> **MATERIAL FOR THIS TASK**
┄┄┄┄┄┄
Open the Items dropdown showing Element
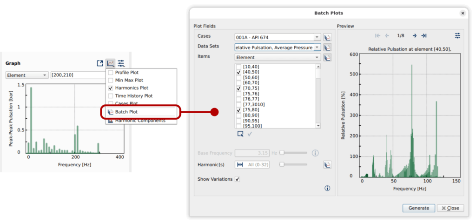This screenshot has width=476, height=224. click(278, 57)
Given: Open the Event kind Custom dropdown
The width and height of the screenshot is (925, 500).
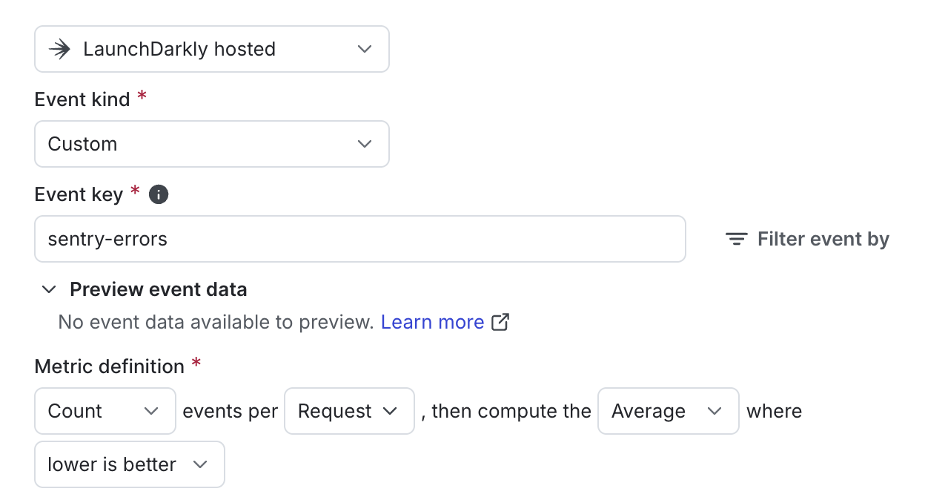Looking at the screenshot, I should click(x=212, y=144).
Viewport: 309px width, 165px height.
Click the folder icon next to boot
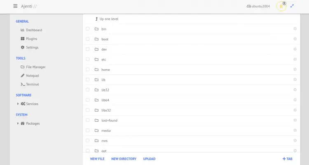96,39
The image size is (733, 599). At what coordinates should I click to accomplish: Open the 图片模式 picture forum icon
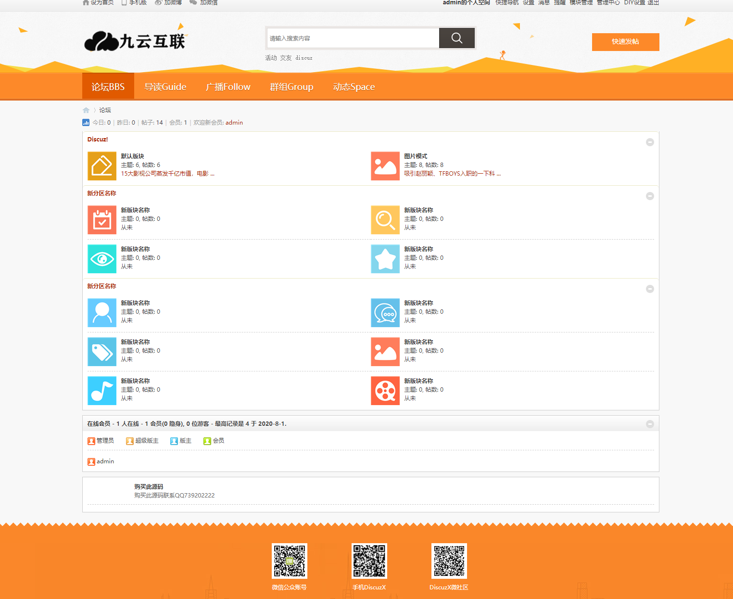(385, 166)
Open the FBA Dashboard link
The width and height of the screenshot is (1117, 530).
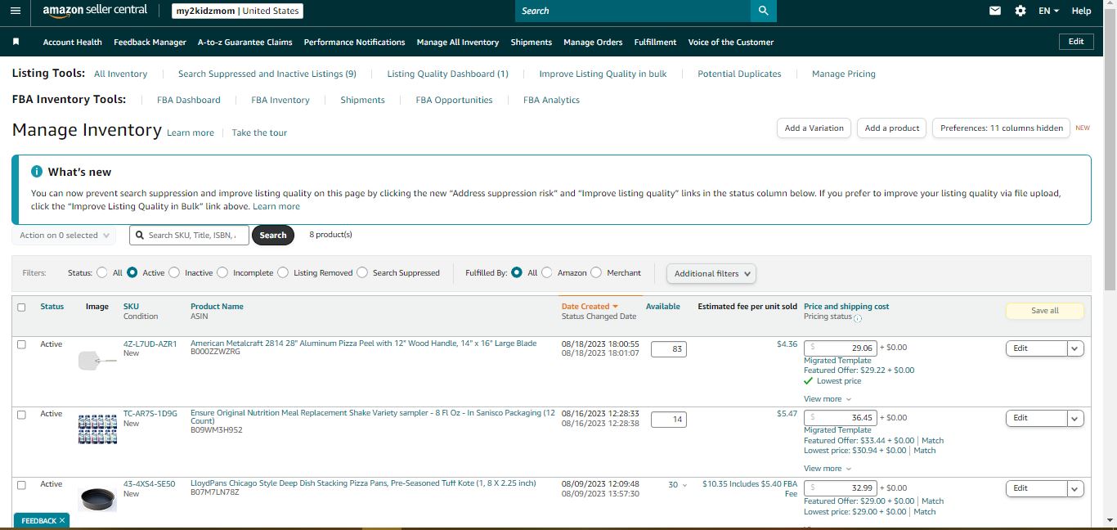click(189, 100)
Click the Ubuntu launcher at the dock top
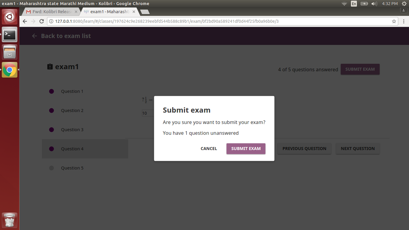The height and width of the screenshot is (230, 409). coord(9,16)
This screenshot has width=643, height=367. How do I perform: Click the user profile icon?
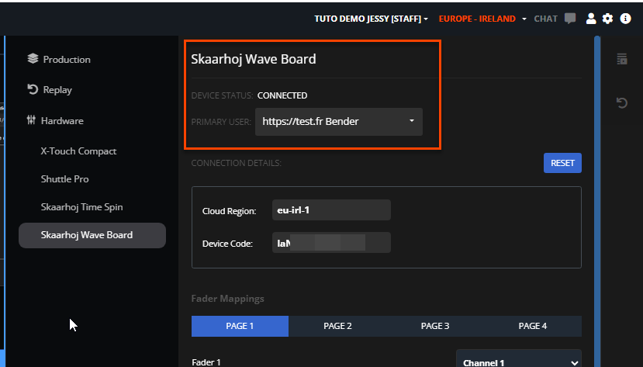591,19
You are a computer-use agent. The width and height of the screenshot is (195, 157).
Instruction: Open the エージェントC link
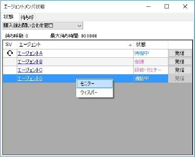(30, 70)
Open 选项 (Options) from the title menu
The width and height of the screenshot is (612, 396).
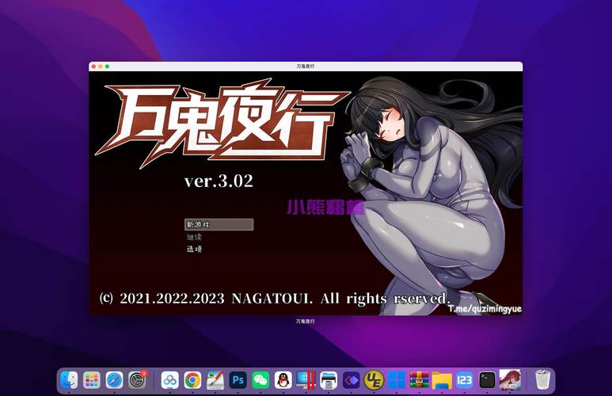pos(195,249)
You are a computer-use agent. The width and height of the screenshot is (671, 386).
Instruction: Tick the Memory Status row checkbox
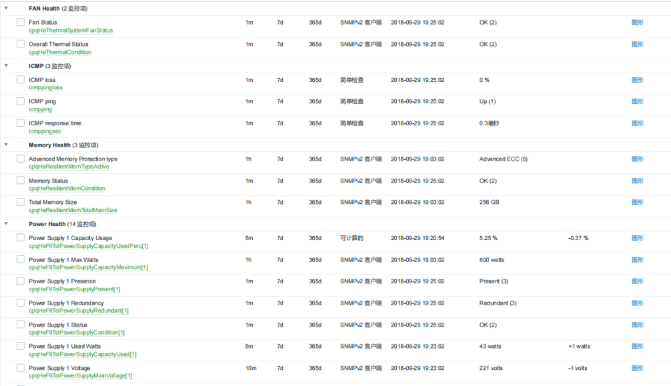pos(21,181)
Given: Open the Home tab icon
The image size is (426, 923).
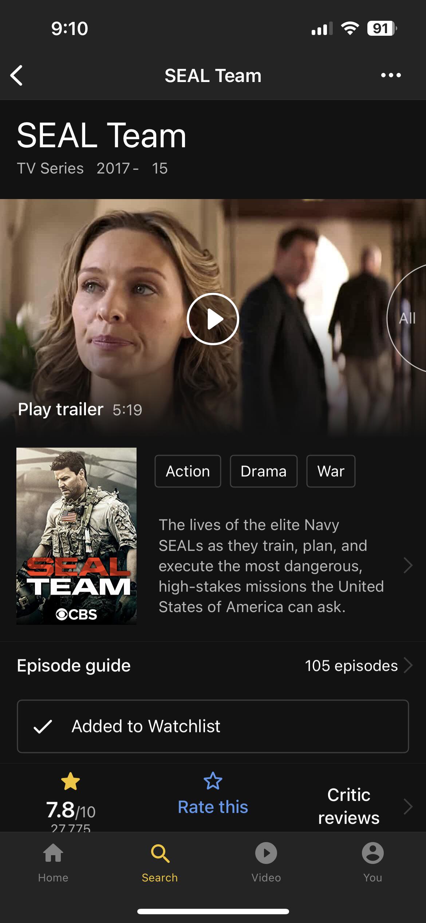Looking at the screenshot, I should (x=53, y=853).
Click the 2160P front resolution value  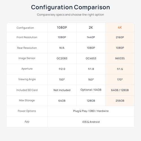pyautogui.click(x=120, y=37)
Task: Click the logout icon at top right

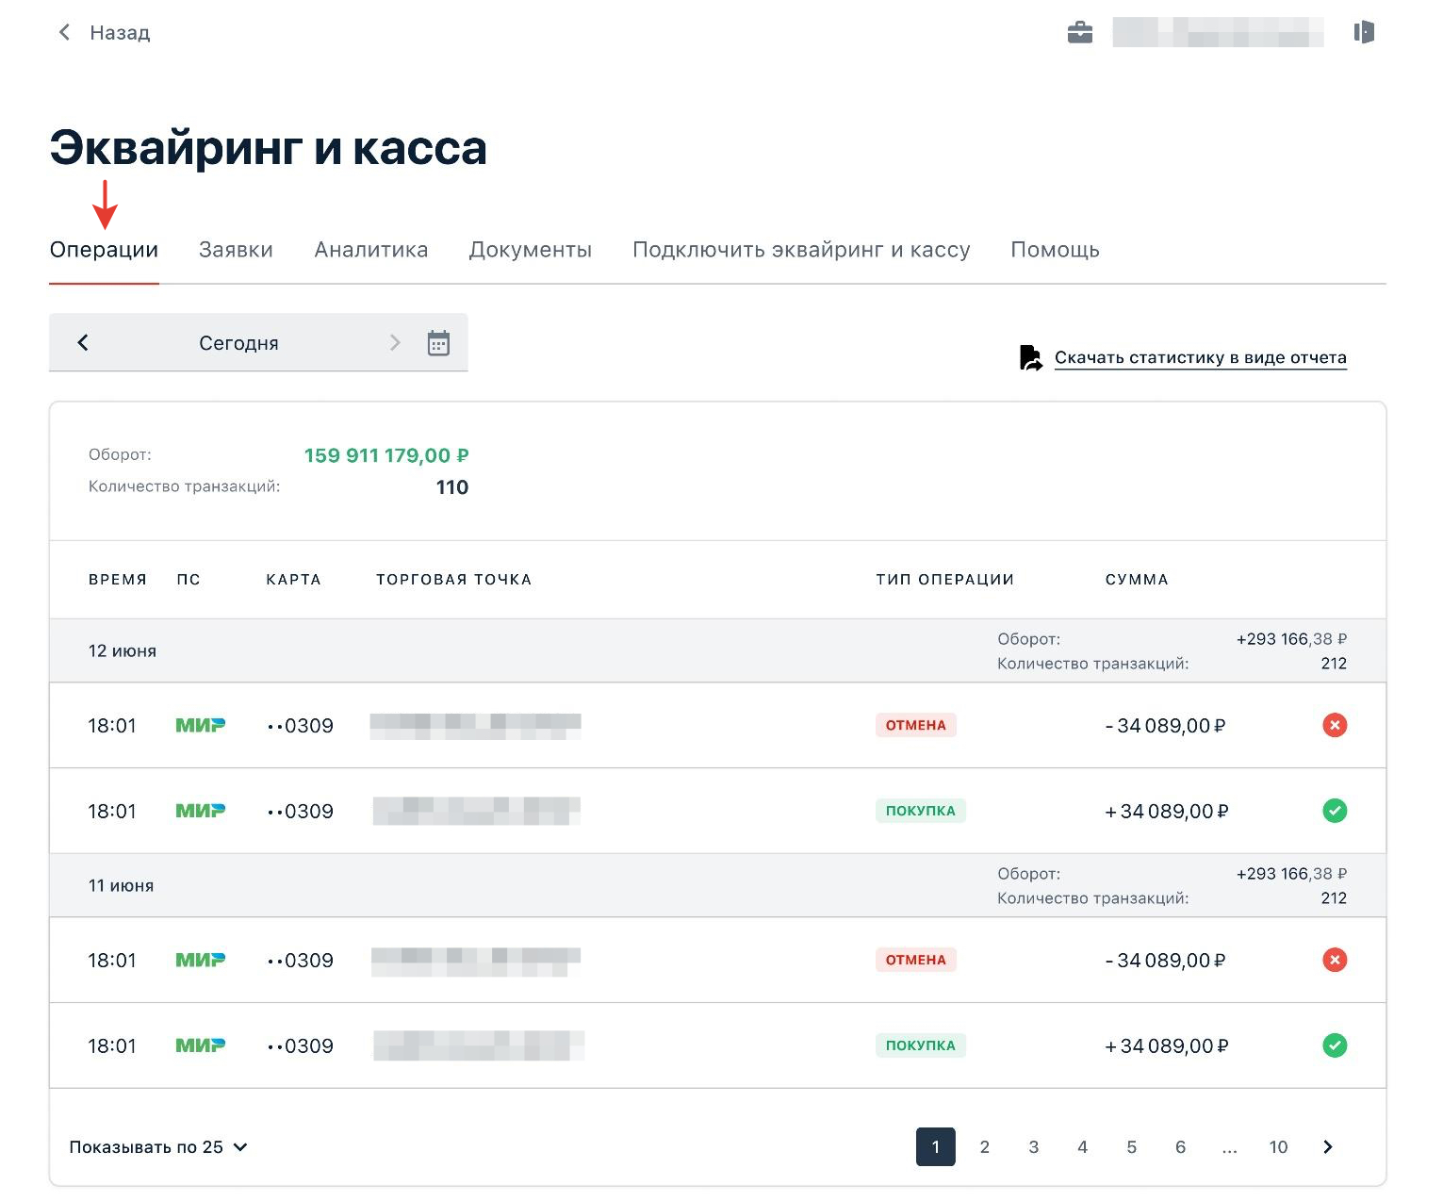Action: click(1365, 31)
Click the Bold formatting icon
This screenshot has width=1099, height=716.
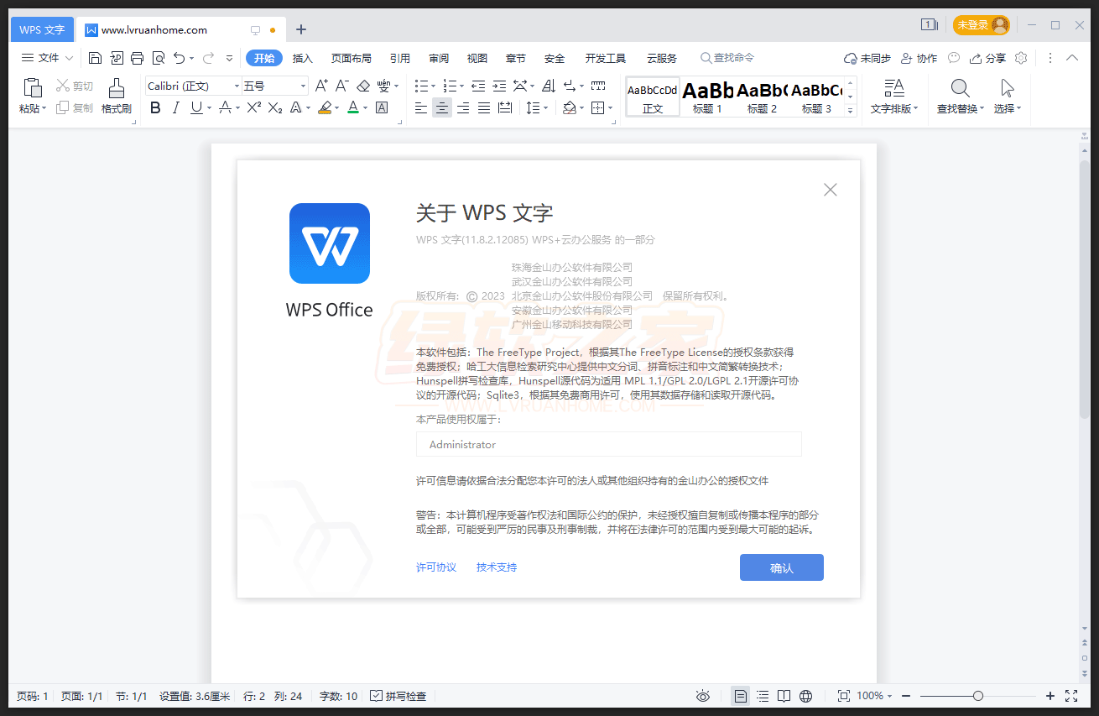155,107
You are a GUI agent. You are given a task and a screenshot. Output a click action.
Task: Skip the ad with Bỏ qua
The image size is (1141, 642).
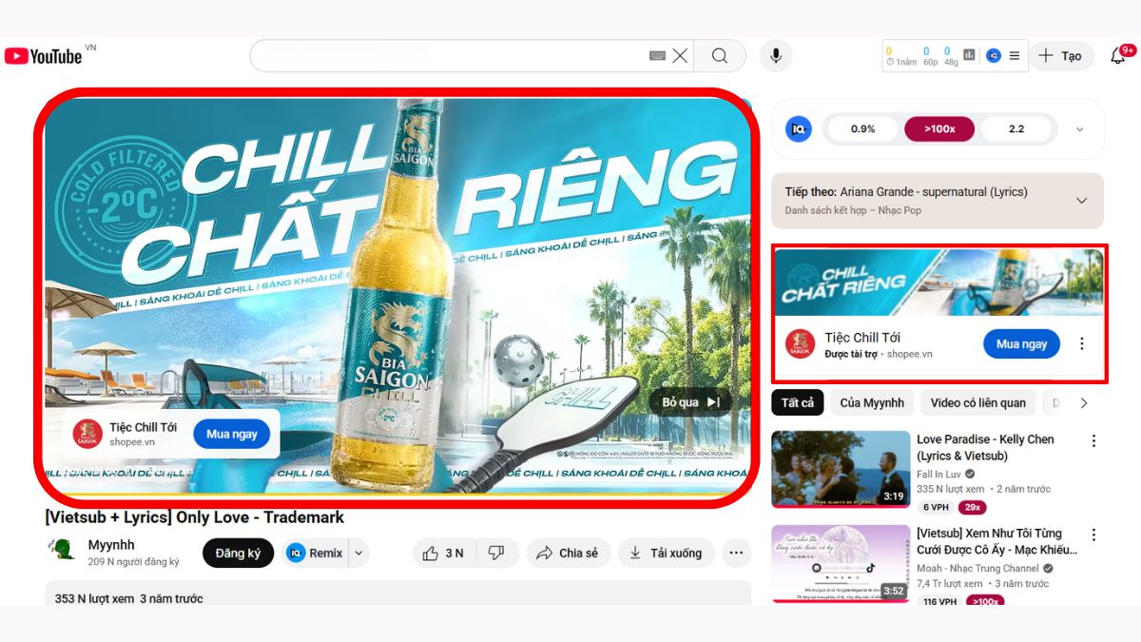(690, 402)
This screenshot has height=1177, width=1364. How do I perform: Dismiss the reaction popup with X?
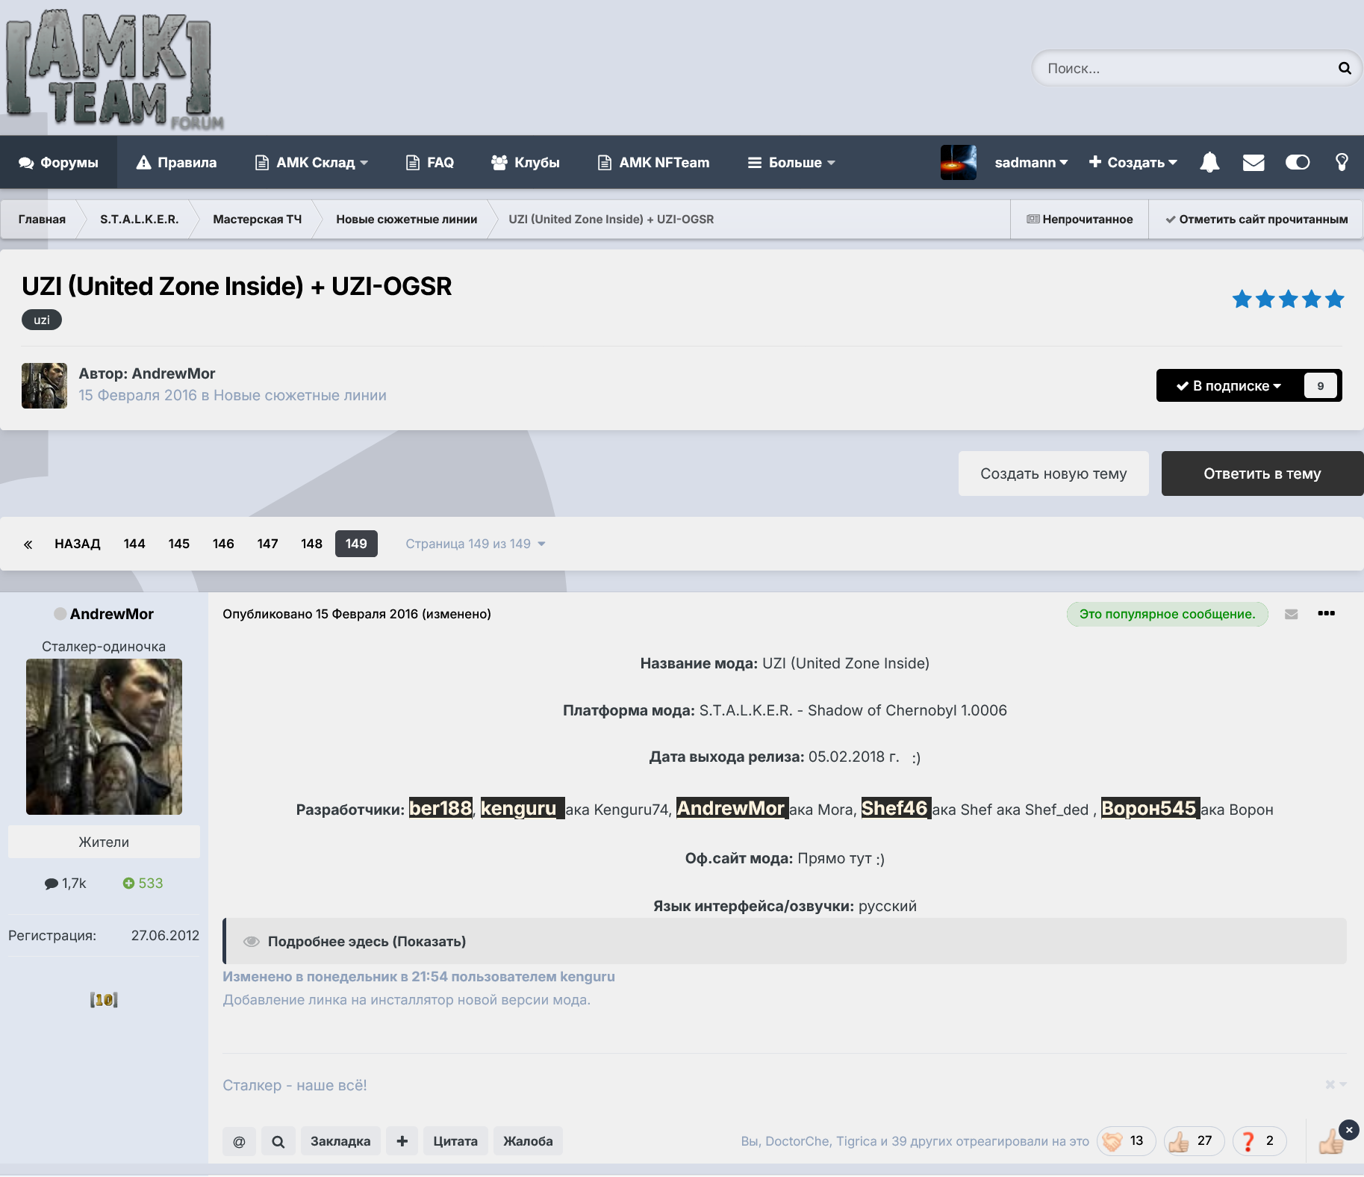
┄┄┄┄┄┄
> **AIM OF THE TASK**
Go through the lines above. Select every one that has the string "agent".

> **REPLY**
You are a computer-use agent. The width and height of the screenshot is (195, 157).
You are a computer-use agent. The width and height of the screenshot is (671, 386).
You are a GUI agent. You are given a task and a screenshot. Output a click action.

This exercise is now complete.